I'd suggest you use the 'search' funciton on the habitat forum of this M-S site ....go in using 'apples'...which likely will overwhelm you; or, type in 'Adams County', or 'ACN' or 'Morse', or 'Coldstream'.

There is a wealth of information on this site and on the QDM habitat sites and on the GardenWeb site.


----------



## riverrat606

hey thanks for all the info and places to look! I just bought some property and want to get a jump on things. I was just wondering if there was a "better" apple tree to plant for deer yards than others.

thanks to all, and keep the info comming.....

p.s. anyone have a tractor to sell?!!!


----------



## sandbur6

I like the crab apples along with some bigger apples. Keep your eyes open for blooming trees in the spring in your area.
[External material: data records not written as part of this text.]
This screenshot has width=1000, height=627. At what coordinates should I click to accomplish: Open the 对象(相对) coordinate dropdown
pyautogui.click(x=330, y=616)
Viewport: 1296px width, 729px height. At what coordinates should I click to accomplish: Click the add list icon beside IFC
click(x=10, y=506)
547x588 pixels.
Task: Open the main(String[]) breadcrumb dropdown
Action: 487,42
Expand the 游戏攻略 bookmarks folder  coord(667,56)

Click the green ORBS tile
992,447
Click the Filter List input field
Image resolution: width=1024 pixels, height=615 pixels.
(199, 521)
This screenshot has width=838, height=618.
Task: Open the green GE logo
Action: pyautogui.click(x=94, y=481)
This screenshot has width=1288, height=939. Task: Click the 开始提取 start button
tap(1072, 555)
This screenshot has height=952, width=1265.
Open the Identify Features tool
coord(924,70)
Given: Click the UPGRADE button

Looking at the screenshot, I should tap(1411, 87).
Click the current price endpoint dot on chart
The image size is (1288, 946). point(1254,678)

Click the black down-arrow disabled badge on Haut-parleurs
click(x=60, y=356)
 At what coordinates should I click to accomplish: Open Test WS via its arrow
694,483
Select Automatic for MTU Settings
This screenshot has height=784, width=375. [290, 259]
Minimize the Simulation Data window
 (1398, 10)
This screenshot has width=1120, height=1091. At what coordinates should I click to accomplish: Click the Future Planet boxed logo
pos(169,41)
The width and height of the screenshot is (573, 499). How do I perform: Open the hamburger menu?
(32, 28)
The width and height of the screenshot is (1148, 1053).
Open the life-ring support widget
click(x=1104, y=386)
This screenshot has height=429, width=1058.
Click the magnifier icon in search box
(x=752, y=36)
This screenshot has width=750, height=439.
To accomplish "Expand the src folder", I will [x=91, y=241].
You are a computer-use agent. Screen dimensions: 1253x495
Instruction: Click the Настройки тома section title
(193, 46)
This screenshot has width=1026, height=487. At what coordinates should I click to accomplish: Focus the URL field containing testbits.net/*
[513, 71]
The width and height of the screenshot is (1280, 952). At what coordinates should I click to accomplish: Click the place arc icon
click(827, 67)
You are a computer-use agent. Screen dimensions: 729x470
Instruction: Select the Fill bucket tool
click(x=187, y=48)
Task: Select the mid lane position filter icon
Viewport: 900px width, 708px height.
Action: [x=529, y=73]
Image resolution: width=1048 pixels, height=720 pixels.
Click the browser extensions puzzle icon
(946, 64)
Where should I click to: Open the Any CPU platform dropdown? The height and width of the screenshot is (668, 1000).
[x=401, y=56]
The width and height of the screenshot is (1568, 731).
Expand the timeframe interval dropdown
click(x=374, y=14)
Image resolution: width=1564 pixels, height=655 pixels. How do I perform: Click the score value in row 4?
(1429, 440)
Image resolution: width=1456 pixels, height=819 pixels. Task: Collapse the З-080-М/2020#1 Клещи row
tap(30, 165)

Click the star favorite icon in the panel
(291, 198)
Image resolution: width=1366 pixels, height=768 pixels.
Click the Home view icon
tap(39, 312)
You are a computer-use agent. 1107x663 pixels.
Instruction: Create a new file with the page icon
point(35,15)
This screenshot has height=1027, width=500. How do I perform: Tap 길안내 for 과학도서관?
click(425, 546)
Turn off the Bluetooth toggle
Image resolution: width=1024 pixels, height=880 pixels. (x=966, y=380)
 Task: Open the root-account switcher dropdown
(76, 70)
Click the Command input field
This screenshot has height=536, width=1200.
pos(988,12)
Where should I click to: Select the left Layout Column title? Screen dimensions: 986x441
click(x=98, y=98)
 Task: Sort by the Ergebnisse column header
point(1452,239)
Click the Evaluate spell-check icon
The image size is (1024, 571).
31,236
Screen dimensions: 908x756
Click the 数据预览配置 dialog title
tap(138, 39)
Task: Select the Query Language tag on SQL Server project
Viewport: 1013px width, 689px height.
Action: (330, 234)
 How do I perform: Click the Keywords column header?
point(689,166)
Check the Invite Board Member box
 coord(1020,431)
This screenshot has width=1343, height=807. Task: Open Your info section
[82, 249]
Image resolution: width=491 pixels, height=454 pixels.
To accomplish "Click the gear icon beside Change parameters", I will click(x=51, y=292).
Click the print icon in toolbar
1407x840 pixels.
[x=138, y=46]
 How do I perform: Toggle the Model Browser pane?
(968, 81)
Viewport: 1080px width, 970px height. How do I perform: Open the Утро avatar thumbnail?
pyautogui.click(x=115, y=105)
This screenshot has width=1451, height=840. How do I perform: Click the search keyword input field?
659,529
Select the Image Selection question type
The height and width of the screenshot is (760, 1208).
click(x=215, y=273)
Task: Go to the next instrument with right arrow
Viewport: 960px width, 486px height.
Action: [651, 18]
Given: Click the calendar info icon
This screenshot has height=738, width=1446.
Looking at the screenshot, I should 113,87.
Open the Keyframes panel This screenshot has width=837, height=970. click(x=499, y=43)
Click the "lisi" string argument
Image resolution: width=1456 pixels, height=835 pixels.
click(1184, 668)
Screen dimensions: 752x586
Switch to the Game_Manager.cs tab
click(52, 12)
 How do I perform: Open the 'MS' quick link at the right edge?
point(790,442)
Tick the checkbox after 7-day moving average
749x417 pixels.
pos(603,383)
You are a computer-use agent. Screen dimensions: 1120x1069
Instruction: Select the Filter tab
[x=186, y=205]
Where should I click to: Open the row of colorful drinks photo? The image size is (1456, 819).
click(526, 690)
If they have an apple that you like, collect some seed and see what grows. 

The seedlilng won't be exactly like the mother tree, but you can get some interesting crab apples.

The native crab apples seem like less work to me.


----------



## duckhunterr13

the arbor day foundation website is a great tool and also sell 10 trees for ten bucks although they are small and bare root and should be groomed for a year or two before relocation


----------



## Direwolfe

If you're willing to wait another year or so you can start your own this year. You can still get seeds from apples at the market and start them this spring. Do a search in the Whitetail habitat section for starting apple seedlings.


----------



## sourdough44

I would start with a few of the larger crab apples. I like the Dolgo crab apple but there are a few others that have the almost golf ball size fruit. There are hardy & fairly resistant to problems. Be sure & protect the tree well whatever you plant, trunk wrap & a cage.


----------